Luego de años de prolífica tarea docente en Sucre, fijó residencia en La Paz con el fin de ejercer la Dirección del Conservatorio Nacional de Música, cargo que no ocuparía por mucho tiempo debido a que en 1952 salió al exilio a la ciudad de Lima. En esta capital, la relación entre él y un universo musical distinto no fue óbice para desarrollar una fecunda y cognitiva labor formativa en la cátedra de piano superior del Conservatorio Nacional de Lima, a la par que, en añoranza del periodismo cultural que había ejercido tiempo atrás en La Razón de La Paz, colaboró con artículos en el diario La Prensa, espacio en el que dicho sea de paso conocería a Mario Vargas Llosa, quien, no solo en ese periódico, sino también en La Crónica (en este desde muy joven), publicaba sus cuentos.
Como conclusión de esta sucinta semblanza, y en juicio valorativo de su proyección artística y humana, no cabe duda de que Mario Estenssoro Vásquez ha dejado una valiosa impronta en varias regiones de América Latina, muy especialmente en el extendido escenario musical de nuestro país, en cuya atmósfera, sea como transmisor de las variadas culturas vernáculas (cosmovisión identitaria nacional), o como concertista de música elaborada, hoy resuena el eco de un piano -el suyo- que amplifica técnicas diversas, recursos estilísticos y producción de sonidos que, no usuales, asombran por su cualidad estética.
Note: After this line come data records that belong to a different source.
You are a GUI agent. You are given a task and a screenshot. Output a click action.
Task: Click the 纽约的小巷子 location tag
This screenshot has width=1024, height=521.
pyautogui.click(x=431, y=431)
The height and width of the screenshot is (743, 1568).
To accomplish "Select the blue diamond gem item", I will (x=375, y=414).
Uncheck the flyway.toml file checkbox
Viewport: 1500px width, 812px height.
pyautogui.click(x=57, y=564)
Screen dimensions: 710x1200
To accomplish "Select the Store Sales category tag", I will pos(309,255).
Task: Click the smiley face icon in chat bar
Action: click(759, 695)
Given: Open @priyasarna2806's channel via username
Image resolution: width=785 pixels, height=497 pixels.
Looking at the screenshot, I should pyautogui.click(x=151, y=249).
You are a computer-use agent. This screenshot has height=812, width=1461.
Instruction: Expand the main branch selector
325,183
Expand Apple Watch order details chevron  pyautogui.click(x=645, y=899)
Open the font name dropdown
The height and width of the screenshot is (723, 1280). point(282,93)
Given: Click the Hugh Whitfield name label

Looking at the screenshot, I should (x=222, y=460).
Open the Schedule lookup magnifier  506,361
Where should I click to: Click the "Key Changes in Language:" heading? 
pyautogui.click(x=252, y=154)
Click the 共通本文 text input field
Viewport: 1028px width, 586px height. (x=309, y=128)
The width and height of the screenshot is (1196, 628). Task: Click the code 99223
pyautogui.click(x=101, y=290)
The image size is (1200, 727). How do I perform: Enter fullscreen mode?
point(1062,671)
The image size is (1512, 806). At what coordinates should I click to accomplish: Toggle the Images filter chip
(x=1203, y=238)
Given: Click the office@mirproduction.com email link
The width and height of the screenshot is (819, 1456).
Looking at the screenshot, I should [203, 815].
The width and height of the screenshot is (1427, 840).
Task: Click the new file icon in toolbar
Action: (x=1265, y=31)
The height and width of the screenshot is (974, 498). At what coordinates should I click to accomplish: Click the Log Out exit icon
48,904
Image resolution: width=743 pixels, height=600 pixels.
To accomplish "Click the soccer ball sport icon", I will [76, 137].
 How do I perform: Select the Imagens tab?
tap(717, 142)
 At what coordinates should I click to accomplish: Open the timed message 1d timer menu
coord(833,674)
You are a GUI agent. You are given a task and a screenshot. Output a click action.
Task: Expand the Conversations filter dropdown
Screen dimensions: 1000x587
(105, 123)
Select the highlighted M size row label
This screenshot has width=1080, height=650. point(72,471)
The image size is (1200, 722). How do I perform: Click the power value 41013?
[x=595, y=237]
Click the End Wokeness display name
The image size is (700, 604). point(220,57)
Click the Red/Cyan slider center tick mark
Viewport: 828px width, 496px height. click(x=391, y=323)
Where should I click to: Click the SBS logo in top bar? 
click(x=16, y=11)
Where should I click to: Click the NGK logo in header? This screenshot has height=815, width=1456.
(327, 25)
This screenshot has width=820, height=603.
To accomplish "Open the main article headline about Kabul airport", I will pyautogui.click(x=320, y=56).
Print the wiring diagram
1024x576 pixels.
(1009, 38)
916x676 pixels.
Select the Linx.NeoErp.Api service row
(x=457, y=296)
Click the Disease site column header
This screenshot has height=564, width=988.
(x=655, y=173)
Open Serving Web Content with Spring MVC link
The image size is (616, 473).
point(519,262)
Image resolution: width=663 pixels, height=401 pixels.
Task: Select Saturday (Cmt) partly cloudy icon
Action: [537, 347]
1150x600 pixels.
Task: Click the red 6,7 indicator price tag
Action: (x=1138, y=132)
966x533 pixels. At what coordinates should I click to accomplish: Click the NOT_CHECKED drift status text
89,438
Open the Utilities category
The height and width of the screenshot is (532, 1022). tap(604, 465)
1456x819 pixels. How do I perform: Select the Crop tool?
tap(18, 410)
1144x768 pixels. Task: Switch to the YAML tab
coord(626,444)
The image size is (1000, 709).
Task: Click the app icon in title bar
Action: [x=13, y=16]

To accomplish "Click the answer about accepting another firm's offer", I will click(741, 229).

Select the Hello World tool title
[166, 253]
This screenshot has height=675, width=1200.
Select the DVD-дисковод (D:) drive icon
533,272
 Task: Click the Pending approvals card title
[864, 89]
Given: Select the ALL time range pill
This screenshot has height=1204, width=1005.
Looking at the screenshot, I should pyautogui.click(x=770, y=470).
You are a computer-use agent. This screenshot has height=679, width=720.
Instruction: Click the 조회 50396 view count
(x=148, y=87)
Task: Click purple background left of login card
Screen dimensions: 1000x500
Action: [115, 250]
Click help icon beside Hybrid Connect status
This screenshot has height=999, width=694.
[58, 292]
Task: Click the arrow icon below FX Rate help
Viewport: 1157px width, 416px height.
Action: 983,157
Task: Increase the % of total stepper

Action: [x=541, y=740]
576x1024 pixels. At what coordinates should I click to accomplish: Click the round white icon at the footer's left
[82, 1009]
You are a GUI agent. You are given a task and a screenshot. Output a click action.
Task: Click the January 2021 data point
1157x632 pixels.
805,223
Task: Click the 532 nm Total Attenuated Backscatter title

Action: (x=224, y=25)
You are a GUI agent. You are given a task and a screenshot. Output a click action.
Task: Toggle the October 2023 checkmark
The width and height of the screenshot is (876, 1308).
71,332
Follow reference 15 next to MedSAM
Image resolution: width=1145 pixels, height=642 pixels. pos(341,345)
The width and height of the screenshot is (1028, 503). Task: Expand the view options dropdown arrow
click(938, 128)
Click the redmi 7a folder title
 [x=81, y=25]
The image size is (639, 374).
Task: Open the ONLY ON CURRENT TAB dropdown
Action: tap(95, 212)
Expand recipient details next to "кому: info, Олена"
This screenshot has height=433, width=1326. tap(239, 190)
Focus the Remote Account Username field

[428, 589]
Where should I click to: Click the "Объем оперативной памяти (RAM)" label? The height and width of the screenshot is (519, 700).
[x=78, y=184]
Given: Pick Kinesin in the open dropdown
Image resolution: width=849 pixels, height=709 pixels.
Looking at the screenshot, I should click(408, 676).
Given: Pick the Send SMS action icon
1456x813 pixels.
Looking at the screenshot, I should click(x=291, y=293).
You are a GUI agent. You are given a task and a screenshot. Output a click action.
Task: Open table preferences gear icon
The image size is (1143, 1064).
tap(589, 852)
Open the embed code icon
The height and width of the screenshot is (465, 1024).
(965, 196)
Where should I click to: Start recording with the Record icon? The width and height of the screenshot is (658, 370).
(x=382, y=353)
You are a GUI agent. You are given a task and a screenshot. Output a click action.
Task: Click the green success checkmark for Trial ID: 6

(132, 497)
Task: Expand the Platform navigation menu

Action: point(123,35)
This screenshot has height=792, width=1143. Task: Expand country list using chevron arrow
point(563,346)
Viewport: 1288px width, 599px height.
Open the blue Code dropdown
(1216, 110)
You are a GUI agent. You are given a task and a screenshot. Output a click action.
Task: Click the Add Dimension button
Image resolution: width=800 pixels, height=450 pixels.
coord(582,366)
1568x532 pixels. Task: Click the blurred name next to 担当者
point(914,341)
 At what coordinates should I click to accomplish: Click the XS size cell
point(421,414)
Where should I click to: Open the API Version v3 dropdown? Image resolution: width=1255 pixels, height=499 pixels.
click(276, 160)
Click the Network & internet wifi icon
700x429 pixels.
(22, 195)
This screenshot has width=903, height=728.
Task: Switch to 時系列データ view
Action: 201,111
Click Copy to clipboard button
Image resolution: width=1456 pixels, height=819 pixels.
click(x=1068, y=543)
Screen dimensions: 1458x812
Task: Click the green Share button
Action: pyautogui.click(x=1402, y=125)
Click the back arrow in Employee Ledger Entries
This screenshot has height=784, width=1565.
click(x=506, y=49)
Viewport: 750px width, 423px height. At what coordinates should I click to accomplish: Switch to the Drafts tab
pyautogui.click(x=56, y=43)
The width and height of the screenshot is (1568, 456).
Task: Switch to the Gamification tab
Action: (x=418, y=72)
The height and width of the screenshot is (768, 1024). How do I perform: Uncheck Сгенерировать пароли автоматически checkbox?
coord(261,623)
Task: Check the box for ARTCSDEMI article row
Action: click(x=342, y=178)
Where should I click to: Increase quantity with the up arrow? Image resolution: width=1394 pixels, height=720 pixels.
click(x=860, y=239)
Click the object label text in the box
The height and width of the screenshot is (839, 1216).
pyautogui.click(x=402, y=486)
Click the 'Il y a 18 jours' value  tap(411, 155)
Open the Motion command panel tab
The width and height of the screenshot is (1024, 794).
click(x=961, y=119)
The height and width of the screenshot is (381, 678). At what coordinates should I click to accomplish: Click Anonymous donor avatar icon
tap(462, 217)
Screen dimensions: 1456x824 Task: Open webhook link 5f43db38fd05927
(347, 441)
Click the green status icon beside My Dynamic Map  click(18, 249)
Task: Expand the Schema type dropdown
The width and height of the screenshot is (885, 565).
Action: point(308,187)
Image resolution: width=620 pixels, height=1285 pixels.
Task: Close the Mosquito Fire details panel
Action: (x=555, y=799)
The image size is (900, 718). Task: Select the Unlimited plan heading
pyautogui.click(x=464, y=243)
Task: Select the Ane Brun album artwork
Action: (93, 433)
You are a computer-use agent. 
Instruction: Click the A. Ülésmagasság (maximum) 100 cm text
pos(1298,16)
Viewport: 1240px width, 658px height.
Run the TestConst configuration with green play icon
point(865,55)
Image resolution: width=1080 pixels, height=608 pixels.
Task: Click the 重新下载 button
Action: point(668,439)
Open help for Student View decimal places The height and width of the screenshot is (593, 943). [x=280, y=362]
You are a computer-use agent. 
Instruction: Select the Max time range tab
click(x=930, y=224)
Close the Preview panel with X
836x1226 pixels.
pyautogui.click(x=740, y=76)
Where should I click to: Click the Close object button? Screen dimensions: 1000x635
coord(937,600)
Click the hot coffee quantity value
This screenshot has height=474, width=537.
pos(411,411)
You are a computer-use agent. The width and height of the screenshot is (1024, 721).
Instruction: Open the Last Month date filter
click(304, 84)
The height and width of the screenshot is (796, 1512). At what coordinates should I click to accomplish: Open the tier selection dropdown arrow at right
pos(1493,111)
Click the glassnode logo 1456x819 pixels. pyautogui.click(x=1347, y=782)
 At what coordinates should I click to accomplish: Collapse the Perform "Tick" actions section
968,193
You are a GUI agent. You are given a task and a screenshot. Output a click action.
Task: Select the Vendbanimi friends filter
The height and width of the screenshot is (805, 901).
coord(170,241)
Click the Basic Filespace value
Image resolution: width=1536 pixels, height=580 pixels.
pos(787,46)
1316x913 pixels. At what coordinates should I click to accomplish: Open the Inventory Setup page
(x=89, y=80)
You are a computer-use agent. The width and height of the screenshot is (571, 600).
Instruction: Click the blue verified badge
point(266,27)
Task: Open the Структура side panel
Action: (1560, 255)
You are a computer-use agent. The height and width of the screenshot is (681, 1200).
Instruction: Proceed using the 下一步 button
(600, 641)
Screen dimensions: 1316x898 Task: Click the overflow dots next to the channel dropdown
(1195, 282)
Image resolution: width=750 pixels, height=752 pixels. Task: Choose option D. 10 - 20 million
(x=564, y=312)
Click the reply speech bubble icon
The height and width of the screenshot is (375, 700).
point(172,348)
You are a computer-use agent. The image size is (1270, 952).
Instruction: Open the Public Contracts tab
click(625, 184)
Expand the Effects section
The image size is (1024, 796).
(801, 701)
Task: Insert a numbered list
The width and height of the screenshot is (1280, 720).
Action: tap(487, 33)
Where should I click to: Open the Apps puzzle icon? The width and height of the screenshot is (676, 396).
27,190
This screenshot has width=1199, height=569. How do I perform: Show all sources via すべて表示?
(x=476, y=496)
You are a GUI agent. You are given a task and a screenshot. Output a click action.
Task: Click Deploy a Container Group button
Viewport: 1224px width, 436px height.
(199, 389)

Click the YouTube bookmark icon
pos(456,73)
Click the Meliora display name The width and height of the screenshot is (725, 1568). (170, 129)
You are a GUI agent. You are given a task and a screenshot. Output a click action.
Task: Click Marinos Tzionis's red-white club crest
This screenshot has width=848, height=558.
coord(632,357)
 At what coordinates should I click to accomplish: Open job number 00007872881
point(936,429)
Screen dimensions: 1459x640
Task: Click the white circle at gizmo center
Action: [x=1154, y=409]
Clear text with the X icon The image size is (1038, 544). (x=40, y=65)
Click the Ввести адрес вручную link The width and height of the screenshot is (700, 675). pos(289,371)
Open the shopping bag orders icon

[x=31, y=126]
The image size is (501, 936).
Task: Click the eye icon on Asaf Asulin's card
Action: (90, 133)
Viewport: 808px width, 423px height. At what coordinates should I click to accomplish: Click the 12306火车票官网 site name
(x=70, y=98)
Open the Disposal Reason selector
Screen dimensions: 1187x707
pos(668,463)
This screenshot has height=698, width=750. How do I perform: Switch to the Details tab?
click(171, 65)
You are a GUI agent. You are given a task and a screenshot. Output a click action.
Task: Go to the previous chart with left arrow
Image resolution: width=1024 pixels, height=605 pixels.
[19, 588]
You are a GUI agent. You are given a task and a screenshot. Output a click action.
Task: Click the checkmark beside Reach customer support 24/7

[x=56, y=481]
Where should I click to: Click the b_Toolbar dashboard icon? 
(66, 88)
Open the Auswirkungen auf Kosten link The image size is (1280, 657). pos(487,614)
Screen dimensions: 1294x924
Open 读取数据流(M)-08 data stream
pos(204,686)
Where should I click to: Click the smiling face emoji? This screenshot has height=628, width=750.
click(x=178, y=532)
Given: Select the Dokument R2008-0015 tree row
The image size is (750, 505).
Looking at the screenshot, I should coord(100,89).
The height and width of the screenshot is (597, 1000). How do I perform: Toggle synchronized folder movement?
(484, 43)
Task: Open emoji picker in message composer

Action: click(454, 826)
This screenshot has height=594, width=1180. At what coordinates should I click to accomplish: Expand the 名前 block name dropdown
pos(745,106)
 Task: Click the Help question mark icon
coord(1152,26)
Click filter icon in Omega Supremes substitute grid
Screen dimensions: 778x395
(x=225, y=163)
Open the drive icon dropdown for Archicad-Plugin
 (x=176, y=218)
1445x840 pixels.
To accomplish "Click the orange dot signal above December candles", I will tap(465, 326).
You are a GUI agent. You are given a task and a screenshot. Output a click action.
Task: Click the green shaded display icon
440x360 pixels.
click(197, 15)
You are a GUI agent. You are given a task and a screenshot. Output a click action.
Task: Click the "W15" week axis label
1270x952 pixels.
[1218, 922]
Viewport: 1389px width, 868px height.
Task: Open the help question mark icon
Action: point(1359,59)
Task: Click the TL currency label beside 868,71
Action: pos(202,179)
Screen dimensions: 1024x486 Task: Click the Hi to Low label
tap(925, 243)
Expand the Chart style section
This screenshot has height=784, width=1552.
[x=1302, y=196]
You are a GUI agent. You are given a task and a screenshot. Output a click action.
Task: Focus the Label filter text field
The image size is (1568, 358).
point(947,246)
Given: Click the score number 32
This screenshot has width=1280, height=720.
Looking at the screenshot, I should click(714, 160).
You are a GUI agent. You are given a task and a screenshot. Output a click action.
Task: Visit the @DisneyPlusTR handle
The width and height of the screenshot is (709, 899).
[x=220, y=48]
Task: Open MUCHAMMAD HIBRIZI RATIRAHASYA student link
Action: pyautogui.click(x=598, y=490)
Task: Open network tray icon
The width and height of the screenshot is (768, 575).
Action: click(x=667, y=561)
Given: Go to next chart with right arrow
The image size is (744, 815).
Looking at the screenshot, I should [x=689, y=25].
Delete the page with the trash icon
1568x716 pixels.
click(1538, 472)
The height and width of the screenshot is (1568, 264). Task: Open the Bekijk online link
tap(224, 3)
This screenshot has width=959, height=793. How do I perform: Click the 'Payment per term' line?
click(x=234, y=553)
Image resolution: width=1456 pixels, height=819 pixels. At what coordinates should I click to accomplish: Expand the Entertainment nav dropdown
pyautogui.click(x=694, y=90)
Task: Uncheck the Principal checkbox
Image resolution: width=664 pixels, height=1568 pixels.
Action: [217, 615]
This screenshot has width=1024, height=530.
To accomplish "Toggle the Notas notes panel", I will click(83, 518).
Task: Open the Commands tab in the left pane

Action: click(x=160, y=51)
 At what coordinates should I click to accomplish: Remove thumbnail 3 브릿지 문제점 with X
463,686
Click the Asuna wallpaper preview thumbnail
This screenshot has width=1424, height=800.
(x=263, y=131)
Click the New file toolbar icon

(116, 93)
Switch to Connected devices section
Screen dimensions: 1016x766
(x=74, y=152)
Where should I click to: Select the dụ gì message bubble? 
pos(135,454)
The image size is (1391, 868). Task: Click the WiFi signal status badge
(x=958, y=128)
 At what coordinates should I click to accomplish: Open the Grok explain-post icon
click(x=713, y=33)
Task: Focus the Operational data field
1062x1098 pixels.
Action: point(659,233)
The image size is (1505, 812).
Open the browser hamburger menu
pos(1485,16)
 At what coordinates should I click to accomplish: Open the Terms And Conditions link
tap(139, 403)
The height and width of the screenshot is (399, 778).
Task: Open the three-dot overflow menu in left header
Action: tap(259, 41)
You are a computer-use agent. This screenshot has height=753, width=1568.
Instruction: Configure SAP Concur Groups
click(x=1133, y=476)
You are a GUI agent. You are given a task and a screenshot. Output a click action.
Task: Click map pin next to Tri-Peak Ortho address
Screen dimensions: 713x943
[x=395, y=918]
Así lo atestiguan varias generaciones de talentosos discípulos suyos, cuyas facultades extraordinarias les ha permitido cruzar nuestras fronteras y trascender en otras latitudes. Sublime legado de un maestro de maestros, y de un concertista magistral que, entre un soberbio e infinito repertorio, interpretaba con inyecciones de brío y sutileza y perfecta síntesis de lo racional con lo emocional, el clave bien temperado de Bach, las 32 sonatas de Beethoven, y absolutamente toda la producción de Chopin y de Debussy.